* PASSAGE SHOWN *
■ ■ ■

Larry Klayman, a nationally known conservative lawyer, has filed court papers seeking to join Cliven Bundy’s defense team.

Klayman, the founder of the Washington-based public interest groups Judicial Watch and Freedom Watch, is known for his tenacious pursuit of litigation, mostly in support of a wide range of conservative and libertarian issues.

He said Wednesday that the Bundy family asked for his legal help. Bundy, 69, who is in federal custody, is facing criminal charges stemming from the April 12, 2014, armed standoff with law enforcement near the family ranch in Bunkerville. The two have met before, near Bunkerville shortly after the standoff.

“Cliven, like all citizens, deserves a full defense and this is a very important case, not just for him and his family but for all citizens in Nevada and the country,” Klayman said Wednesday.

Bundy is now represented by Las Vegas attorney Joel Hansen, who is active in the ultraconservative Independent American Party of Nevada.

Klayman, who practices law primarily in Washington, D.C., said he wants to help Hansen defend Bundy as a private lawyer, not on behalf of Freedom Watch. He said he is no longer involved in Judicial Watch.

Though branded by liberal media organizations as a conspiracy theorist and a professional gadfly, Klayman is described on the Freedom Watch website as being known for his “strong public interest advocacy in furtherance of ethics in government and individual freedoms and liberties.”

He once obtained a federal court order barring the National Security Agency from conducting telephonic surveillance, and he sued former Secretary of State Hillary Clinton over her private emails. He also questioned the legitimacy of President Barack Obama’s citizenship in civil litigation.

Klayman sued former President Bill Clinton so much during his two terms that the media called him Clinton’s legal “nemesis.”

■ ■ ■

* PROVIDED RECORDS *
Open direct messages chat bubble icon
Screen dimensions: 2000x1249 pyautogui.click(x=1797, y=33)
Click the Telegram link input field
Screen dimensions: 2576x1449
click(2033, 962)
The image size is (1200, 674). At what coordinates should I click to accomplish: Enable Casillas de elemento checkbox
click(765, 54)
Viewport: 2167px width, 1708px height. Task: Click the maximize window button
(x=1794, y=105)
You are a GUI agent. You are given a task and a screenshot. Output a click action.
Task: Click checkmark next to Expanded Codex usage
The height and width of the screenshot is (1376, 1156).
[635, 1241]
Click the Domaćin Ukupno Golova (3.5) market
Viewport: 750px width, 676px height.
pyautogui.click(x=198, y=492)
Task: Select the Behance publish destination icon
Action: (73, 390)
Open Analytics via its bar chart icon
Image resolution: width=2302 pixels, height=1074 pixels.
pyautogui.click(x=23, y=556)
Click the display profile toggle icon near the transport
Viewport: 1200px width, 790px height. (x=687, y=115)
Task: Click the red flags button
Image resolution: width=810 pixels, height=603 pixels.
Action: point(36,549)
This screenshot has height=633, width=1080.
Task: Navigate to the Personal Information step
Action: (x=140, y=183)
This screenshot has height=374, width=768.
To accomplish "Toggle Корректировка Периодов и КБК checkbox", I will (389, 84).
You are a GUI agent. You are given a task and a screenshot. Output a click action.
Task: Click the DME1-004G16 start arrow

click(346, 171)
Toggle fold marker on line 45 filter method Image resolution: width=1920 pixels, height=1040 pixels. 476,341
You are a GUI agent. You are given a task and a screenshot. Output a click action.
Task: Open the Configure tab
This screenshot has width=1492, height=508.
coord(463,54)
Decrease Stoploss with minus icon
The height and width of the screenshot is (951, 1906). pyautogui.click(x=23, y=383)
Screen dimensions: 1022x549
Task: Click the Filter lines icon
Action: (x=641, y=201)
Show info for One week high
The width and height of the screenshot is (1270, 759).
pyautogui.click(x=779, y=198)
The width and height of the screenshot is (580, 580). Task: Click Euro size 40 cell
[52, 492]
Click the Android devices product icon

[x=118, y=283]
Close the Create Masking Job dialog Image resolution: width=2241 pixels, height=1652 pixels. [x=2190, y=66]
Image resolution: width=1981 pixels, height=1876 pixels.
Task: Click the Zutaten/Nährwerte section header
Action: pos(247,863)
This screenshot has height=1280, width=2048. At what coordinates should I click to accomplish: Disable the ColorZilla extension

■ ■ ■

* WRITTEN TASKS *
1/ According to the Klayman article, which Las Vegas attorney currently represents Bundy?
2/ Rewrite the part of the Klayman article that begins at the words "He said Wednesday" and stops after "Party of Nevada.", swapping "standoff" for "confrontation".
3/ Extend the article about Larry Klayman joining Cliven Bundy's defense by continuing from its final sentence.

* RESPONSES TO THE TASKS *
1/ Joel Hansen

2/
He said Wednesday that the Bundy family asked for his legal help. Bundy, 69, who is in federal custody, is facing criminal charges stemming from the April 12, 2014, armed confrontation with law enforcement near the family ranch in Bunkerville. The two have met before, near Bunkerville shortly after the confrontation.

“Cliven, like all citizens, deserves a full defense and this is a very important case, not just for him and his family but for all citizens in Nevada and the country,” Klayman said Wednesday.

Bundy is now represented by Las Vegas attorney Joel Hansen, who is active in the ultraconservative Independent American Party of Nevada.

3/
Several years ago, he had run-ins with the professional bars of Florida and Washington, D.C., but was not found to have acted unethically as a lawyer, he said in his petition for admission to the Bundy case.

Klayman also said in the petition that two federal judges, one in California and the other in New York, “vindictively” banned him from their courtrooms years ago after he accused them of making biased and prejudicial rulings.

Klayman would not comment further Wednesday about his planned representation of Bundy.

Chief U.S. District Judge Gloria Navarro has not yet given him permission to join the case.

Bundy faces an array of criminal charges stemming from the Bunkerville standoff. He and 18 others — including four of his sons — were indicted in Las Vegas earlier this month in connection with the showdown.

The Bundy patriarch faces 16 felony counts, including extortion, obstruction of justice, conspiracy to commit an offense against the United States, conspiracy to impede or injure a federal officer, assault on a federal officer, threatening a federal law enforcement officer, and using and carrying a firearm in a crime of violence.

He refused to enter a plea in court to the charges, prompting a federal judge to enter a not guilty plea on his behalf to all of the charges.